[Stored items from a collection]

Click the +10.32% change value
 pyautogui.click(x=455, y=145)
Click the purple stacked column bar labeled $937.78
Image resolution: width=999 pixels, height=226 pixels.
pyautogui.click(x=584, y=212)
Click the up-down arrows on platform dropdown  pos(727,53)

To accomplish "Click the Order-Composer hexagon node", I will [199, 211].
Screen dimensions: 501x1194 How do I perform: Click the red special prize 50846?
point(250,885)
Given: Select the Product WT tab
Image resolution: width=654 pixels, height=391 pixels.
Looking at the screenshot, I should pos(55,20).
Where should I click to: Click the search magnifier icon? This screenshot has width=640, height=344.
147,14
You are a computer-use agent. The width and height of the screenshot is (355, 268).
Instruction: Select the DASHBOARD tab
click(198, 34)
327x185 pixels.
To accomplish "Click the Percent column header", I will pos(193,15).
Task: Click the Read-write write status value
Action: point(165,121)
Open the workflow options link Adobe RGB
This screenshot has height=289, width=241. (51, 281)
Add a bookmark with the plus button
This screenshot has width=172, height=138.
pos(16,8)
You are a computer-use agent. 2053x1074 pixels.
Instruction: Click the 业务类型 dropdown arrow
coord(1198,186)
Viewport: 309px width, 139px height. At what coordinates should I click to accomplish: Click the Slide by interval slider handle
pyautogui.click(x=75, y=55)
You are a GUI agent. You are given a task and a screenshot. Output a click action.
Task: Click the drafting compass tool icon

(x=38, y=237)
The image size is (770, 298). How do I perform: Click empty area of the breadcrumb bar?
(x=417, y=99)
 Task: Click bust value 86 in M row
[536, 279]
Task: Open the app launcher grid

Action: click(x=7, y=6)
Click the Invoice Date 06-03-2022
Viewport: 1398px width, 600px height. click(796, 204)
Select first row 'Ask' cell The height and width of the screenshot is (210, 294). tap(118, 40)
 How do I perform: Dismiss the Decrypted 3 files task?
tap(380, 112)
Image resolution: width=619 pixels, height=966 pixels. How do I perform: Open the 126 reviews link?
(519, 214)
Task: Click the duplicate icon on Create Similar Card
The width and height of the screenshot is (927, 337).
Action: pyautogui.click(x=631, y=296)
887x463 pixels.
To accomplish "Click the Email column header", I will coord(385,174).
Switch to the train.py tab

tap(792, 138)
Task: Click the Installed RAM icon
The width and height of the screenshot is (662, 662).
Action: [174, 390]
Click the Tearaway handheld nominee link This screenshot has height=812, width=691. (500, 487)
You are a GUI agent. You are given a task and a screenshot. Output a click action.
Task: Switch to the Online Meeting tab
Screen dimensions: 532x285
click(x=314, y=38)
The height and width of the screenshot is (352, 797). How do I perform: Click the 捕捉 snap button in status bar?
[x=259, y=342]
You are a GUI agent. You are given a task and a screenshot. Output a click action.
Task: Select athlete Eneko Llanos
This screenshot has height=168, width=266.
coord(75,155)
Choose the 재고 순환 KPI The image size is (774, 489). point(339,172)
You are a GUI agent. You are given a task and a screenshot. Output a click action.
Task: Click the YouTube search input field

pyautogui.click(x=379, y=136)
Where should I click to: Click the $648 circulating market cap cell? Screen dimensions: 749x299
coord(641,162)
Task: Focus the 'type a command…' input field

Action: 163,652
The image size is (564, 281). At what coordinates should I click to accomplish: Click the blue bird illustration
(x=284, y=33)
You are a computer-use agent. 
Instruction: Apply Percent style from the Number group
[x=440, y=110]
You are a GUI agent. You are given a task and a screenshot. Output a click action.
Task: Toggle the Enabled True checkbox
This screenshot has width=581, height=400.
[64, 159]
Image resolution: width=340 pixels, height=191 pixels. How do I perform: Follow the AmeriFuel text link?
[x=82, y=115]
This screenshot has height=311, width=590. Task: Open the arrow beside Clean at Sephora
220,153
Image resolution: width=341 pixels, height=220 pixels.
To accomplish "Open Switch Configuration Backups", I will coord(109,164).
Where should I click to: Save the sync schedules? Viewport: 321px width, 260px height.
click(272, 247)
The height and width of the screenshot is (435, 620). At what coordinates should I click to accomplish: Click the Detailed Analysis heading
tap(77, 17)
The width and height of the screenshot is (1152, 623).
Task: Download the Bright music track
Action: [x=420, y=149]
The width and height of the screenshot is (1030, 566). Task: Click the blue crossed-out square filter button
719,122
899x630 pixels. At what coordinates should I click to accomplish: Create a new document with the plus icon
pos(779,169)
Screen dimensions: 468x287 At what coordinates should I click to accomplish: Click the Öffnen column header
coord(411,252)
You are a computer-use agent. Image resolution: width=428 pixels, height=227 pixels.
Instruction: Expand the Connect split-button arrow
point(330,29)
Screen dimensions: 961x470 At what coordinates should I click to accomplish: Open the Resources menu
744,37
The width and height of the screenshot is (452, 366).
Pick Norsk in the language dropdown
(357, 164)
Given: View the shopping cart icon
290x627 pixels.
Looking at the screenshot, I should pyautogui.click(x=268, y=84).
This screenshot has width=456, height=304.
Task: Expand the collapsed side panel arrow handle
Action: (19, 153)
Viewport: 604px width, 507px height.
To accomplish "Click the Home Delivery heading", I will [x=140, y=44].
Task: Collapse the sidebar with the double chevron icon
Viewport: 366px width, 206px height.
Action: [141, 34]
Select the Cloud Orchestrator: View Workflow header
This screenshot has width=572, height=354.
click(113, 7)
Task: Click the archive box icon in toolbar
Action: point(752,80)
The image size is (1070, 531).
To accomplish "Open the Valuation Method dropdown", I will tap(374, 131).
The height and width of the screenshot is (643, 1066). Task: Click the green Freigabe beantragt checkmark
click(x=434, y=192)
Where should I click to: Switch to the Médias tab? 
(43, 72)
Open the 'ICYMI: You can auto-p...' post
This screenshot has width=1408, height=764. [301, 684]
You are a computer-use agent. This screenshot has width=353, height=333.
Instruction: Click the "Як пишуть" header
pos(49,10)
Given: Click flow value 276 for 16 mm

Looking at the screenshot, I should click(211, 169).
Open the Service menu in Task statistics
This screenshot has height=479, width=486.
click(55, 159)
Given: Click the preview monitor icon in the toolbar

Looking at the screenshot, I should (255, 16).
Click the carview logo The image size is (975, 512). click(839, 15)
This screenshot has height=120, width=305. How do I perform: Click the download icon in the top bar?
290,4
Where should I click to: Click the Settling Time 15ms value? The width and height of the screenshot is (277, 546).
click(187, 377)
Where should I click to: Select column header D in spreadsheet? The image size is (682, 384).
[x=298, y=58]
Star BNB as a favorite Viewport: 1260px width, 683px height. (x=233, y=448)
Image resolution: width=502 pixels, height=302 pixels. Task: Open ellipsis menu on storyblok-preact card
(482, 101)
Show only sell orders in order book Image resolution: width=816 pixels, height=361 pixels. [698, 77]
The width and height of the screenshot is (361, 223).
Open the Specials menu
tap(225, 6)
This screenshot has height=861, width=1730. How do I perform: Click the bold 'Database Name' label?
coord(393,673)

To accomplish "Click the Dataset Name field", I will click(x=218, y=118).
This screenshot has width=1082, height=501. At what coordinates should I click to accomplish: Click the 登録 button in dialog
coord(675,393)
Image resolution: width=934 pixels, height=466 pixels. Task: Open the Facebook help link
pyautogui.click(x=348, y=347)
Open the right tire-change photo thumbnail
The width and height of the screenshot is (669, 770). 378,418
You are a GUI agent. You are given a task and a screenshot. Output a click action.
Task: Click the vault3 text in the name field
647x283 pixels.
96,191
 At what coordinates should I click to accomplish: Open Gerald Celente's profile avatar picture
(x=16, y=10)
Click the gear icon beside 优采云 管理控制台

**Task goal:**
If a line in the records holds the string "computer", copy it.

**Answer to the problem:**
You are a computer-use agent. The width and height of the screenshot is (355, 268).
You are a computer-use agent. 2053x1074 pixels.
You are a computer-use agent. 
You are a computer-use agent. Image resolution: width=428 pixels, height=227 pixels.
You are a computer-use agent. This screenshot has width=353, height=333.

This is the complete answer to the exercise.